Distributed systems are defined by the legendary Leslie Lamport as:
A distributed system is one in which the failure of a computer you didn’t even know existed can render your own computer unusable.
Facetious remarks aside, when talking about distributed systems we mean systems in which multiple machines take part in solving a problem. The field is complex and somewhat abstruse, making it difficult for people new to it to see the connection between theory and practice. Most college courses, in particular, focus on the theoretical aspects, lacking emphasis on how the concepts learned can be leveraged to build practical systems.

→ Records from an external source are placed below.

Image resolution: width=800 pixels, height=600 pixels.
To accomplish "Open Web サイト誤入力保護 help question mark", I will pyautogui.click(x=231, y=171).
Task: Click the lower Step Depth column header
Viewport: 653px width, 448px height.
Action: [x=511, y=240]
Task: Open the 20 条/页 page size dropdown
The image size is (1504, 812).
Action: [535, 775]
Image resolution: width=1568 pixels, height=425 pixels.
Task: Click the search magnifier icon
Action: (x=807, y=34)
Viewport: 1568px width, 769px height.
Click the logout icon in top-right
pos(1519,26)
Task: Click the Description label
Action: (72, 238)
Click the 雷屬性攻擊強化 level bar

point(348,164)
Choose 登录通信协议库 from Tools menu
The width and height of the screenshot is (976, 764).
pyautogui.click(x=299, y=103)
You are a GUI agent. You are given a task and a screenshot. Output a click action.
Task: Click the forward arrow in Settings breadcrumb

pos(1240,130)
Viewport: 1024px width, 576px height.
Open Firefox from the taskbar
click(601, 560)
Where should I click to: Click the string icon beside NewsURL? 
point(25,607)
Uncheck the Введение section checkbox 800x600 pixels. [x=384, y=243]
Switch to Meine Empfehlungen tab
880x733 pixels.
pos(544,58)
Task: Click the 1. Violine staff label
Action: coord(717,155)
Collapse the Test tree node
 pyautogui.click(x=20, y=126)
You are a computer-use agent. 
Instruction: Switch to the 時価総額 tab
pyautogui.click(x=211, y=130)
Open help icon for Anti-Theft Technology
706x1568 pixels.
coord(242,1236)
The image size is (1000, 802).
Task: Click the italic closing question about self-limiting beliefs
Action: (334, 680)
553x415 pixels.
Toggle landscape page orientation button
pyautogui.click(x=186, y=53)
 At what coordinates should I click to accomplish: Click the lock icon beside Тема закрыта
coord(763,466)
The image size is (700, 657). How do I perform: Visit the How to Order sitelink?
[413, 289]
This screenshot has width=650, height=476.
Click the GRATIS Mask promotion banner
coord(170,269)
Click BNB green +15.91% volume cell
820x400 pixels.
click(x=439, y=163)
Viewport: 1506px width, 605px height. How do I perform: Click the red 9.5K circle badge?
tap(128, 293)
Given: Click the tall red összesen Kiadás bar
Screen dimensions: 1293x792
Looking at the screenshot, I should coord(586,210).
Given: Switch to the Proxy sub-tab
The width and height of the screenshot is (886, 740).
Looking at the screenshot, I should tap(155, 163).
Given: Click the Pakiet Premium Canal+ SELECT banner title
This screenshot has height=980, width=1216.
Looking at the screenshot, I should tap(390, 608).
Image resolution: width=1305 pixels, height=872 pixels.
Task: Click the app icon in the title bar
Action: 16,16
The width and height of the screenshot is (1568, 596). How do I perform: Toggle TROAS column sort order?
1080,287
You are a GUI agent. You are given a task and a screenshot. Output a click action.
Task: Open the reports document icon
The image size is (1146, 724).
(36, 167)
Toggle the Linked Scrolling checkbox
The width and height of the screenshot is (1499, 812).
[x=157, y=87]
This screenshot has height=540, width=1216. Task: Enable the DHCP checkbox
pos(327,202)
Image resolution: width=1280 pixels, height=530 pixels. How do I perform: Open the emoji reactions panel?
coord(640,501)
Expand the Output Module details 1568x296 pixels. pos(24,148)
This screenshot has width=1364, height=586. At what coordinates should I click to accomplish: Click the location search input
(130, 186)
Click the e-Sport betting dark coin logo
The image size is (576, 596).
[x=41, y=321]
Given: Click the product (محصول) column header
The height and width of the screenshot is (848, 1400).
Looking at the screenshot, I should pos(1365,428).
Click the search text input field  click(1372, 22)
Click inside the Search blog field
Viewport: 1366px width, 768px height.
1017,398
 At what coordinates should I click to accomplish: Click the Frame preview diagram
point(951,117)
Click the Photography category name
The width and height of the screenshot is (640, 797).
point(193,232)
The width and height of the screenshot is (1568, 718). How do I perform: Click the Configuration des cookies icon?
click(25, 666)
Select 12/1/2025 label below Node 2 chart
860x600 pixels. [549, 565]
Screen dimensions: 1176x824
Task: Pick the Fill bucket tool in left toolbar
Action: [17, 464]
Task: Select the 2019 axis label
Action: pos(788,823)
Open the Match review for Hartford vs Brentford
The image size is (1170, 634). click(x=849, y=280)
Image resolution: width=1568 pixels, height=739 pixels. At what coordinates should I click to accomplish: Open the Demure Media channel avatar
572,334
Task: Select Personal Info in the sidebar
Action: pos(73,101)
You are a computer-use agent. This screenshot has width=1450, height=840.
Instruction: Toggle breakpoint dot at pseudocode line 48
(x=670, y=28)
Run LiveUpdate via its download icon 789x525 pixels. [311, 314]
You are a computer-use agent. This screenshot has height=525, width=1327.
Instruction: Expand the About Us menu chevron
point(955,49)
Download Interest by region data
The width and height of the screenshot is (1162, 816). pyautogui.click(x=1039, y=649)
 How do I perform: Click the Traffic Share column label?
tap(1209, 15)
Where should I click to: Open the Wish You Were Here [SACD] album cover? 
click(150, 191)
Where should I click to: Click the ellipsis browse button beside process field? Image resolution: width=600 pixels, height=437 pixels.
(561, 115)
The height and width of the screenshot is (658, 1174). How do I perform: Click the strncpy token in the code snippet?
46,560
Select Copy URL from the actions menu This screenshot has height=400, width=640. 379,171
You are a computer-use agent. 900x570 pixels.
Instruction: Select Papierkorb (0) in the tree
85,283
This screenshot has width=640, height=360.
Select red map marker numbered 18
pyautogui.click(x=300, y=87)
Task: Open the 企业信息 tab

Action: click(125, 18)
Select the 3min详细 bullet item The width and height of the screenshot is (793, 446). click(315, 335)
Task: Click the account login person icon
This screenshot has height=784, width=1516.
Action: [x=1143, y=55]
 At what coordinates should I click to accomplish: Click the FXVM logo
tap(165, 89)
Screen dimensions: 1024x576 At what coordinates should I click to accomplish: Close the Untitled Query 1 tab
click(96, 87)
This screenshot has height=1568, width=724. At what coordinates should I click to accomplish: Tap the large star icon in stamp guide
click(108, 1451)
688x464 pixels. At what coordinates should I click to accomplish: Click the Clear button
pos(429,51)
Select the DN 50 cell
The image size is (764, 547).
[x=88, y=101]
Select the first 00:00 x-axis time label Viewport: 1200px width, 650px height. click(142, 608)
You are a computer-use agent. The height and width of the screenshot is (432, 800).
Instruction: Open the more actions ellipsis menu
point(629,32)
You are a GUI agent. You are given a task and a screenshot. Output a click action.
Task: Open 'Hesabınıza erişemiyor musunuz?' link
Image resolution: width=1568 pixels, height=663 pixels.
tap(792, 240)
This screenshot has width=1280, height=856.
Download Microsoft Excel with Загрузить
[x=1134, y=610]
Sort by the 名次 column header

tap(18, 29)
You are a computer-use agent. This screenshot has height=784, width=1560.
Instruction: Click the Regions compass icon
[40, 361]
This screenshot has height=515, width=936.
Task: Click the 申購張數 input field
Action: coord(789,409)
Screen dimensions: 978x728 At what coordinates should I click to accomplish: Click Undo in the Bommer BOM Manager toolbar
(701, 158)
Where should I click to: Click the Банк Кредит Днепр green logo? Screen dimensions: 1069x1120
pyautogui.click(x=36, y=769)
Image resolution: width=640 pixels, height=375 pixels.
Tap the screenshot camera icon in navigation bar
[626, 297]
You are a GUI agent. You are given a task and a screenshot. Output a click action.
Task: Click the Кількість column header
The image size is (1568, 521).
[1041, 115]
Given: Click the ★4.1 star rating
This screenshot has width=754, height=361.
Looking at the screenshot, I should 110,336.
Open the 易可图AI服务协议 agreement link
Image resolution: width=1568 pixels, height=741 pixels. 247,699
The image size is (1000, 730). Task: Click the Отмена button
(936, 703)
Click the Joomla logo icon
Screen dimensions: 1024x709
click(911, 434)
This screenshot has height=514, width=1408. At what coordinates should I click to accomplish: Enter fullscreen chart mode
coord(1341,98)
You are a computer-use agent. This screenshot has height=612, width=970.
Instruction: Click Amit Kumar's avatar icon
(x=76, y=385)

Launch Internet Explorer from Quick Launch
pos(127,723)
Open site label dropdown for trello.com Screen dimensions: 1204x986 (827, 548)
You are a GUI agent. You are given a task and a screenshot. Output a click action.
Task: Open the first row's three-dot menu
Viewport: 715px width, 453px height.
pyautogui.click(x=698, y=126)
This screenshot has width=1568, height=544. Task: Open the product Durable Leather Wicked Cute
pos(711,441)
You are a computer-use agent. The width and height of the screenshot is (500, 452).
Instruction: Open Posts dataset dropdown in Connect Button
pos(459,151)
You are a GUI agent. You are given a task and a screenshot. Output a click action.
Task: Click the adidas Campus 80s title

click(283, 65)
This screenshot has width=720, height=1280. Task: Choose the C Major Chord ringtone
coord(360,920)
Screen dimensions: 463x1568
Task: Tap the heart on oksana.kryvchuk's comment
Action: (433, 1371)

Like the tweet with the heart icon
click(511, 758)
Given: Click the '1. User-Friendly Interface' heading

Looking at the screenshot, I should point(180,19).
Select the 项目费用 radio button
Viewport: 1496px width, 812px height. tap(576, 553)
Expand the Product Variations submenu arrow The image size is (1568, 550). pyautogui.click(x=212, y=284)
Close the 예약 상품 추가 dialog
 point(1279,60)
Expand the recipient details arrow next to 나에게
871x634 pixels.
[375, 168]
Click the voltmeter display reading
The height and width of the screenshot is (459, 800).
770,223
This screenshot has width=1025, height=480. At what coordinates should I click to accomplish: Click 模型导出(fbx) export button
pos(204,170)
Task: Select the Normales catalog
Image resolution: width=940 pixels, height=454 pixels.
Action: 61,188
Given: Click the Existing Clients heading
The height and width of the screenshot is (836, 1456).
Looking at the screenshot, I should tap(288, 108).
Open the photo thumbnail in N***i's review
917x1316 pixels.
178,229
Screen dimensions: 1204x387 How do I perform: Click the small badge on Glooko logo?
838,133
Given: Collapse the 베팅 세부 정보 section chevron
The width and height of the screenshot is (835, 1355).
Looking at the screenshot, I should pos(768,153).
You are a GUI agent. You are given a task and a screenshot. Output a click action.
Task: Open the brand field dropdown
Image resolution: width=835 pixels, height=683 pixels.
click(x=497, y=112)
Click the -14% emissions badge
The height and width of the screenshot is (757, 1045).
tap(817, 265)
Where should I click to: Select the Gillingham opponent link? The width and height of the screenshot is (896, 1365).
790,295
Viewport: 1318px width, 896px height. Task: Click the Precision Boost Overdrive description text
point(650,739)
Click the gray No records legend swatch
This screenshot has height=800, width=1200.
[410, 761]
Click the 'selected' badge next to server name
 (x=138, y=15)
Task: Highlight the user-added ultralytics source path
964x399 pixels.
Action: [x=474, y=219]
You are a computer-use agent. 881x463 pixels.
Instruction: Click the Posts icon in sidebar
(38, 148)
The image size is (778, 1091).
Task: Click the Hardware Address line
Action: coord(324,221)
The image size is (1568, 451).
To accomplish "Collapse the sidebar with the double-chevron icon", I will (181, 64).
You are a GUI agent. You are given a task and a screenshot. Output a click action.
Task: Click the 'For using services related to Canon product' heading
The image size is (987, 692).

Yet the importance of understanding, if not mastering, distributed systems is more important today than ever before. Today’s big tech companies (Google, Facebook, Twitter, Amazon, etc.) operate systems that handle vast amounts of data. But even startups and small companies often need to design systems that can scale seamlessly as the number of users increases.
The aim of this post is to provide a (relatively) beginner-friendly collection of resources, mostly original papers, with about a paragraph of commentary on the high-level ideas presented in it. The papers are arranged in what seems to me an intuitive way, starting with the foundations, and progressing all the way to real-world systems.
Other reading lists of this sort have surfaced throughout the years, such as the ones from Cloudera’s Henry Robinson, and AWS’s Swami Sivasubramanian and Marc Brooker, with whom this list will have many recommendations in common. The reader is highly encouraged to consult the posts of these distinguished industry practitioners.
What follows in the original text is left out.